Your book document's characters have strokes that are much thinner
then those in the above fonts. Moreover, it seems to me your scanner's
settings made letter strokes even thinner. These are the reasons why
Tess failed to show a good recognition rate.

- Your image is gray-scale and this means it will undergo binarization
prior to either training or recognition. Tess uses a pretty simple
Otsu binarization procedure and despite it doesn't seem to corrupt
your kind of images, it still might ruin some important character
details. To make sure it doesn't you may use the DumpPGM() method of
the TessBaseAPI class. But I think it's easier in your case to set up
your scanner to produce monochrome images and rescan.

- And the most important thing.
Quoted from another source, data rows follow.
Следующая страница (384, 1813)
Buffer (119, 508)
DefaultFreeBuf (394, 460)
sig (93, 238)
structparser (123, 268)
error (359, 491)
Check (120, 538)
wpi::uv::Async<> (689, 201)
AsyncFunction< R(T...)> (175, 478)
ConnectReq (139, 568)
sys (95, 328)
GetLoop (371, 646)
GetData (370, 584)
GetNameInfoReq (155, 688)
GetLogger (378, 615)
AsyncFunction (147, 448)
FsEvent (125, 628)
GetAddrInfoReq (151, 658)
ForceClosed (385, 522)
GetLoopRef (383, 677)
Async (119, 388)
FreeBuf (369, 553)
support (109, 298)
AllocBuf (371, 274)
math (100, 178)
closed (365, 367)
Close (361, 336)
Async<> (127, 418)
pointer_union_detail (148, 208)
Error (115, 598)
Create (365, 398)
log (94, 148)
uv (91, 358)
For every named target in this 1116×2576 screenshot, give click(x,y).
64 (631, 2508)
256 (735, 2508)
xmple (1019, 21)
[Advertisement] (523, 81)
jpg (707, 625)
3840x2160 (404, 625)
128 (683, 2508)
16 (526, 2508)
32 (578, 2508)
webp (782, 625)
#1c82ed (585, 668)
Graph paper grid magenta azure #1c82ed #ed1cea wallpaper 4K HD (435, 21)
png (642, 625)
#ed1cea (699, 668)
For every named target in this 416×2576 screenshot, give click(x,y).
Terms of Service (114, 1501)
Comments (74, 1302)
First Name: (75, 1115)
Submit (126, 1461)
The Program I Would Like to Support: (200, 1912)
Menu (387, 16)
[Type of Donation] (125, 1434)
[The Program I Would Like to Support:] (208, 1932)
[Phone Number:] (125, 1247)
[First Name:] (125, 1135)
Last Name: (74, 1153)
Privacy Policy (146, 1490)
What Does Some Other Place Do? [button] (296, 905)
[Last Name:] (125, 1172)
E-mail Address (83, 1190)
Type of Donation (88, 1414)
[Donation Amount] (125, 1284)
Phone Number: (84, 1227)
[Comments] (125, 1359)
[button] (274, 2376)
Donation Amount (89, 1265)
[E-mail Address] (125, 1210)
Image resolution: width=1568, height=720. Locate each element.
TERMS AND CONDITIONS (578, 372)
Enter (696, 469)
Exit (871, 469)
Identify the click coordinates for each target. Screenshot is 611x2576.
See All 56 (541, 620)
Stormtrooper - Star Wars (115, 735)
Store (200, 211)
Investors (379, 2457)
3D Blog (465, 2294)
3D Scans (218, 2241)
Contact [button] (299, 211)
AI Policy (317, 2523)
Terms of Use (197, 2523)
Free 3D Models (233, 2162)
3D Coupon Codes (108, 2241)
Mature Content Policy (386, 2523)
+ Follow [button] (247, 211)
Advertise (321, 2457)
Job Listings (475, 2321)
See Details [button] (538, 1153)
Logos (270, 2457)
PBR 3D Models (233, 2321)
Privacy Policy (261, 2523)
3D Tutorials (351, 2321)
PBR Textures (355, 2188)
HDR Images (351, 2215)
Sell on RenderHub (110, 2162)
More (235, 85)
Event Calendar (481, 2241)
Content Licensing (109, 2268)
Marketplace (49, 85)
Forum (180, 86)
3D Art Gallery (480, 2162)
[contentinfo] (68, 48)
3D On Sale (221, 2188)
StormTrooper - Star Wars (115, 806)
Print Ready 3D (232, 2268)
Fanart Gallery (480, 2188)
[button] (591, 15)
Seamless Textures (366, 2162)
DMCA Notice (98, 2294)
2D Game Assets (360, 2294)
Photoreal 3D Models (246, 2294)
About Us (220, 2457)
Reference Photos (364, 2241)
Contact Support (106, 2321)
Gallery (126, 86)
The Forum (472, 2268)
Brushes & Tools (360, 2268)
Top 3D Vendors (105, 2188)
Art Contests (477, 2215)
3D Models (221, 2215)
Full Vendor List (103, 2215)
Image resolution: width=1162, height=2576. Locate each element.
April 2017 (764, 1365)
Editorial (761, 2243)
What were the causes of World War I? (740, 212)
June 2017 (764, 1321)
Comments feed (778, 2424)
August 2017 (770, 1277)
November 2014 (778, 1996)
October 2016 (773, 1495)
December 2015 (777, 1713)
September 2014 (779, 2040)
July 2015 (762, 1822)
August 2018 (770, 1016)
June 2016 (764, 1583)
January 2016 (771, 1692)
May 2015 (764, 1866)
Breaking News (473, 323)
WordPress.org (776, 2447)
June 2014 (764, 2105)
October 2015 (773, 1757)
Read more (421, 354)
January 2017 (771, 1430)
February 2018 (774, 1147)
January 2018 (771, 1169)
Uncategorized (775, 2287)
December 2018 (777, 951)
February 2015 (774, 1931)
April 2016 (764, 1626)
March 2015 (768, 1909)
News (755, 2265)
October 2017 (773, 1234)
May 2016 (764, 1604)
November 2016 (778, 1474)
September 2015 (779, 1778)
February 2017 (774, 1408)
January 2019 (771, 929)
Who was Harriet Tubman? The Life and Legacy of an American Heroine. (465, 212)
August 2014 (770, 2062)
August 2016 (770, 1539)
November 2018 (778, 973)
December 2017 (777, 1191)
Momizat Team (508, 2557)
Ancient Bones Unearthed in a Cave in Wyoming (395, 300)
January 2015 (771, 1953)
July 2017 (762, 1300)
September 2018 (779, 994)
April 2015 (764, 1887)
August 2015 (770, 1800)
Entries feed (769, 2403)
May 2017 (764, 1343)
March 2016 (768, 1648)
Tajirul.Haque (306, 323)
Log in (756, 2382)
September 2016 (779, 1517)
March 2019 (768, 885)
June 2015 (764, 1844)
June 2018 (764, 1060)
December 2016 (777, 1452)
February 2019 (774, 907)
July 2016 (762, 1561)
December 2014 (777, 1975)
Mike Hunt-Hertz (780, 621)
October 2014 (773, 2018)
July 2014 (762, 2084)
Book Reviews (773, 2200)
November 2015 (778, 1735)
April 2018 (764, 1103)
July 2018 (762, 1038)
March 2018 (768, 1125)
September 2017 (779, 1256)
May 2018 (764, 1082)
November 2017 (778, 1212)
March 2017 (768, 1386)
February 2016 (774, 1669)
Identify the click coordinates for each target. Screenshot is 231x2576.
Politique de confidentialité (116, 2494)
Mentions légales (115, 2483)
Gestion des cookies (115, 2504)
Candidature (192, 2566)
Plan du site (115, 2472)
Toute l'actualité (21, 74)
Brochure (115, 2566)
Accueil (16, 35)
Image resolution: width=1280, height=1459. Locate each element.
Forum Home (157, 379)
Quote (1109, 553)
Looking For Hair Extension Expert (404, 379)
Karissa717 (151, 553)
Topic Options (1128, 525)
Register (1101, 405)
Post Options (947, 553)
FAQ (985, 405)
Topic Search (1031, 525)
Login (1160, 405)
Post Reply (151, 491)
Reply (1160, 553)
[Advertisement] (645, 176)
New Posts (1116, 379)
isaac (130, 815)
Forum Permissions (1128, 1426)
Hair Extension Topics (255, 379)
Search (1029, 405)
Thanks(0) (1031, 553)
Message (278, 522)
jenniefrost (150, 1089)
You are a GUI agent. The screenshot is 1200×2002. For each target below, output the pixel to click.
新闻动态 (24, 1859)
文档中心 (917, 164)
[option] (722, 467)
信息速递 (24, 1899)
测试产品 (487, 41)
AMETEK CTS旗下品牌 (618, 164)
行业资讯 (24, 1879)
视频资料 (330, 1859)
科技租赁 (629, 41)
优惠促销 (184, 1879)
As it is said in the TrainingTesseract
document, "training from real images is actually quite hard, due to
the spacing requirements". This is true but the sentence lacks just a
single word before "due": "particularly". I mean there are lots of
details you need to take into account when training from real images.
Describing all the nuances is a challenging task so the document says
not much on this subject. As for your image, a closer look to it will
let you notice many character imperfections. Due to scanning
artefacts, many characters are split (broken) or even totally lack
some thin stroke segments. In some rows (say the top one or the bottom
one) the situation is even worse. You may see that characters in these
rows are randomly carved and punched; probably they are intentionally
printed pale or dithered in the paper source. In fact, from Tess's
point of view, these imperfections are important parts of character
"prototype". Including such glyphs into the training set usually is
not beneficial and also might confuse Tess during recognition as well
as.

So when training Tess one should adhere to the following: if
character's imperfection is unusual or random then the glyph should
not be included into the training set. Also be aware that including a
character even with a frequent imperfection may confuse Tesseract. For
instance, the letter "B" is split in such way that it lacks the three
thin horizontal strokes. This results in that it resembles "I3" in
some fonts. If you add this disjoint sample to the training set you
may start getting "B" as a recognition result while in the source it's
really "I3".

So what you can do about your images? First of all, if you have
"unlimited" access to the paper originals, you can try to eliminate
scanning artefacts as much as possible by tweaking your scanner's
settings. Second, you may try to pre-process your images. Third, you
need to prepare your .box files more elaborately, i.e. make decisions
on damaged box/glyph pairs and remove the unwanted ones.

Not so straightforward but that's all I can help you with.